This is something I wanted to create for the past three years: find out if the results of the drivers in a race are reflected on the sentiment of their fans’ posts on social media. After launching this blog, I found the motivation to actually implement it. In this post I present a nice R Shiny app showing the results and I describe the process behind creating it (code included).
For those who want to skip the ‘how’ and just want to see the end result, here is the F1 sentiment analysis dashboard (best viewed on desktop).
- Getting the data
- Performing sentiment analysis
- Creation of an R Shiny app
Getting the data
What data are we going to use to calculate the fans’ sentiment about the drivers and teams? There are a few options here e.g: Facebook, Twitter, other social media, comments on blog posts. For this analysis I used Twitter data because I thought they are just ‘more’; ‘more’ in the sense that I’d get more data points (tweets in this case) compared to other data sources.

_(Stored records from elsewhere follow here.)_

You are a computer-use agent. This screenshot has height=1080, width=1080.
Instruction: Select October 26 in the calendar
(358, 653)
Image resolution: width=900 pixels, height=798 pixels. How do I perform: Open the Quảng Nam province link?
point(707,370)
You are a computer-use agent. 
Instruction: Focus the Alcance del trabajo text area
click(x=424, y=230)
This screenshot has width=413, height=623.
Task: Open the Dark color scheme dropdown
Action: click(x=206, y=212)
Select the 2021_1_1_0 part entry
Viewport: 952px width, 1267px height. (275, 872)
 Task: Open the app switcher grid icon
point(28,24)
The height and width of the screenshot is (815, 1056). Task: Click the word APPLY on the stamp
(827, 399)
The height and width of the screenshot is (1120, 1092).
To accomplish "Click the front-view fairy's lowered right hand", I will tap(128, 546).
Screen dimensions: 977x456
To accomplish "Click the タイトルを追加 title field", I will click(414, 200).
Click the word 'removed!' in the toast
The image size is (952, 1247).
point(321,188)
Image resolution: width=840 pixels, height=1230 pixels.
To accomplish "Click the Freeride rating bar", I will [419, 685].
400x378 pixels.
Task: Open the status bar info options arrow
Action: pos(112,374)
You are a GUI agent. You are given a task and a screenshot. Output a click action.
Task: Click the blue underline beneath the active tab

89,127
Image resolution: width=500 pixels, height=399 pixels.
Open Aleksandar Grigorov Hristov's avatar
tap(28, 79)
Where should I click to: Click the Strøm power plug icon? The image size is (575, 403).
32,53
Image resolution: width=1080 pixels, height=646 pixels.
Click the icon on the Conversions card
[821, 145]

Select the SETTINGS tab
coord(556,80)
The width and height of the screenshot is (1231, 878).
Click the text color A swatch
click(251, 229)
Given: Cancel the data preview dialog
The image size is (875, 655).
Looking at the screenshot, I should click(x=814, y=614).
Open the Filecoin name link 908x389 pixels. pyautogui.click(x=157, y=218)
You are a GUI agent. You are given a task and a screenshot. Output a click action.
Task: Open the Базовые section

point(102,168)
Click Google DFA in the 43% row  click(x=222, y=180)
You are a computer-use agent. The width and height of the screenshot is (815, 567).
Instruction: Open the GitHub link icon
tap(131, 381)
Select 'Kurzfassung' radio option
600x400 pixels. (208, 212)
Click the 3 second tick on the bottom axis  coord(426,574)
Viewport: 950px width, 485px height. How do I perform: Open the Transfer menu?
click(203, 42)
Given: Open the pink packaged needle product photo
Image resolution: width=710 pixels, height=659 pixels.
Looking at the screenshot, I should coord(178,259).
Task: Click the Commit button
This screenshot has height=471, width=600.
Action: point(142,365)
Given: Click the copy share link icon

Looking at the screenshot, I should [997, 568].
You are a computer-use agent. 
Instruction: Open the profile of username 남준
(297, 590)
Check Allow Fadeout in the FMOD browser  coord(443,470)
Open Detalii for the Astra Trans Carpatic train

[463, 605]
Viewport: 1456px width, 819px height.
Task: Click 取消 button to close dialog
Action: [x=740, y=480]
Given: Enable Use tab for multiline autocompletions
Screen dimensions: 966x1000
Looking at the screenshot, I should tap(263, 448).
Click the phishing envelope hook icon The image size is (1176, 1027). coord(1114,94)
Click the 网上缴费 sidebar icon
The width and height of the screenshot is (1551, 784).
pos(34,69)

To this end, I created a python script that leverages the Twitter streaming API and this python library and collects all tweets that refer to a specific driver or team. For instance tweets that contain ‘@alo_oficial’ refer to Fernando Alonso. Caution here: they are not written from him, they are fans’ tweets that refer to him. Using the Twitter streaming API was the only option if I wanted to get all the relevant tweets. There are certain limits in the REST API that do not allow this.
After finding all drivers’ and teams’ Twitter accounts (and discovering to my disappointment that neither Ferrari driver has one), I wrote this script and setup a cronjob in an Amazon EC2 instance so that data collection is running 24/7/365. The script saves the results to CSV files (one file per week) and I can download them locally via an FTP client. To get an idea of the raw size of the data, this process has collected more than 2.5 million tweets since mid-February.
Sentiment Analysis is the process of determining whether a piece of writing is positive, negative or neutral. It’s also known as opinion mining, deriving the opinion or attitude of a speaker. A common use case for this technology is to discover how people feel about a particular topic (source: lexalytics.com).
There were a few options on how we could perform this task. One obvious way would be to use an API (like lexalytics.com) but the number of texts you can analyze in the free trial version is quite low given the amount of data I collect. The other way is to train my own sentiment classifier. To pull this off, I’d need a training dataset with manually tagged sentiment of tweets. Using the training data, I’d train the model and then apply it on the F1 tweets.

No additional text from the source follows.